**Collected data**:
-- start --
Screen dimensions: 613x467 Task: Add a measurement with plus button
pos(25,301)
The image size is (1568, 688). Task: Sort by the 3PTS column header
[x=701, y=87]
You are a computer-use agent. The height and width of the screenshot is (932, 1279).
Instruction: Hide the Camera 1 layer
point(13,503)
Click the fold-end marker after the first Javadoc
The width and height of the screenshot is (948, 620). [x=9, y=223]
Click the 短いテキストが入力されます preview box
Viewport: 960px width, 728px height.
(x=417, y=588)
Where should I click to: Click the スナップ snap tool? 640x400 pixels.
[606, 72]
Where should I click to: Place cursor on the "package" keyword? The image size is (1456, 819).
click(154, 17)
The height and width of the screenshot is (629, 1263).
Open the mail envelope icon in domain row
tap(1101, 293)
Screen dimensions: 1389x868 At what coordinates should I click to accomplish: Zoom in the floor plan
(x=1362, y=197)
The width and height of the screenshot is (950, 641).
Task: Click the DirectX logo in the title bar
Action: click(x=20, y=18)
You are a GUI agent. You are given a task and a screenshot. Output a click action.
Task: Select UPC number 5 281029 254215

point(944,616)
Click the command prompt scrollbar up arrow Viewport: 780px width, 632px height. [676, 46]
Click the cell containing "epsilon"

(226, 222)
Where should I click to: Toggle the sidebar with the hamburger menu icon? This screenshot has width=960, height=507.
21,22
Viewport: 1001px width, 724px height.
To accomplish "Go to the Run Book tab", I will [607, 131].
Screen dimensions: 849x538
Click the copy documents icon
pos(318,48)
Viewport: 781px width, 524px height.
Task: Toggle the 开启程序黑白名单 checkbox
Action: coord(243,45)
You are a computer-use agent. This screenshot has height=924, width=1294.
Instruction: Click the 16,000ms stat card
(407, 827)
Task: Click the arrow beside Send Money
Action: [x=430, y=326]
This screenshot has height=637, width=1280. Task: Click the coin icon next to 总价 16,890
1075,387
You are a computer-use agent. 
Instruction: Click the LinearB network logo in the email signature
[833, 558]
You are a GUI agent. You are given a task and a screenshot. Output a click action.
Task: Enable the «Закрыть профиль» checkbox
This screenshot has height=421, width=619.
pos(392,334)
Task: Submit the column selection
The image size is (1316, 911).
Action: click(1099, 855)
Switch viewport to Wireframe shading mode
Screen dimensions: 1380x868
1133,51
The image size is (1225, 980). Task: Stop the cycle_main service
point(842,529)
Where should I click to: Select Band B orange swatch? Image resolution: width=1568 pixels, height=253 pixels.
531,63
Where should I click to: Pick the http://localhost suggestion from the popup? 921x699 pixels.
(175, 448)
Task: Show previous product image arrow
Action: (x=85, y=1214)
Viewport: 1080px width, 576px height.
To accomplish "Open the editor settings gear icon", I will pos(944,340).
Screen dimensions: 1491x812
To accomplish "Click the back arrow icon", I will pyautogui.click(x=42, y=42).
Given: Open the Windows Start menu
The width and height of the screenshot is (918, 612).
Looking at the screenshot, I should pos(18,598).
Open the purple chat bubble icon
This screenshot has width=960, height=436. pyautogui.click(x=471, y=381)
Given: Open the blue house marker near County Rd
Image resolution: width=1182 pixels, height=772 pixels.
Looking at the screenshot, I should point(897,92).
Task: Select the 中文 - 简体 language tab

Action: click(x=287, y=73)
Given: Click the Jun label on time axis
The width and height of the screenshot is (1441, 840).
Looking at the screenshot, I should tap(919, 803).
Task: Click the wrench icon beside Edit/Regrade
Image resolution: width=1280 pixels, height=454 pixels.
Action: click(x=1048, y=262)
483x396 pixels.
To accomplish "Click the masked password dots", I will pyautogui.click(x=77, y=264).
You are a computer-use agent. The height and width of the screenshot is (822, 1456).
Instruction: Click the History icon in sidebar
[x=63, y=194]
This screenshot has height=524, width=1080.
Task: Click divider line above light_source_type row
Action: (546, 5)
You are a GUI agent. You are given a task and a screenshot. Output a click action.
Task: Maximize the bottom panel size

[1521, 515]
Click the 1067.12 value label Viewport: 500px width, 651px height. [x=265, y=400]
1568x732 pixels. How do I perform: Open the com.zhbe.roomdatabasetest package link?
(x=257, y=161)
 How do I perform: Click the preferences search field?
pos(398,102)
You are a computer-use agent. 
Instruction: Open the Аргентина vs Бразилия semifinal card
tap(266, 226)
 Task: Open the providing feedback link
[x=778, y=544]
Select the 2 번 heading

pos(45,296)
-- end --
**Written instruction**:
Swap "floor plan" for "floorplan" in the lines starting with the line containing "is (932, 1279)." and going on through the line containing "point(944,616)". Give back only those lines, with everything else unchanged.

**Full answer**:
You are a computer-use agent. The height and width of the screenshot is (932, 1279).
Instruction: Hide the Camera 1 layer
point(13,503)
Click the fold-end marker after the first Javadoc
The width and height of the screenshot is (948, 620). [x=9, y=223]
Click the 短いテキストが入力されます preview box
Viewport: 960px width, 728px height.
(x=417, y=588)
Where should I click to: Click the スナップ snap tool? 640x400 pixels.
[606, 72]
Where should I click to: Place cursor on the "package" keyword? The image size is (1456, 819).
click(154, 17)
The height and width of the screenshot is (629, 1263).
Open the mail envelope icon in domain row
tap(1101, 293)
Screen dimensions: 1389x868 At what coordinates should I click to accomplish: Zoom in the floorplan
(x=1362, y=197)
The width and height of the screenshot is (950, 641).
Task: Click the DirectX logo in the title bar
Action: click(x=20, y=18)
You are a GUI agent. You are given a task and a screenshot. Output a click action.
Task: Select UPC number 5 281029 254215

point(944,616)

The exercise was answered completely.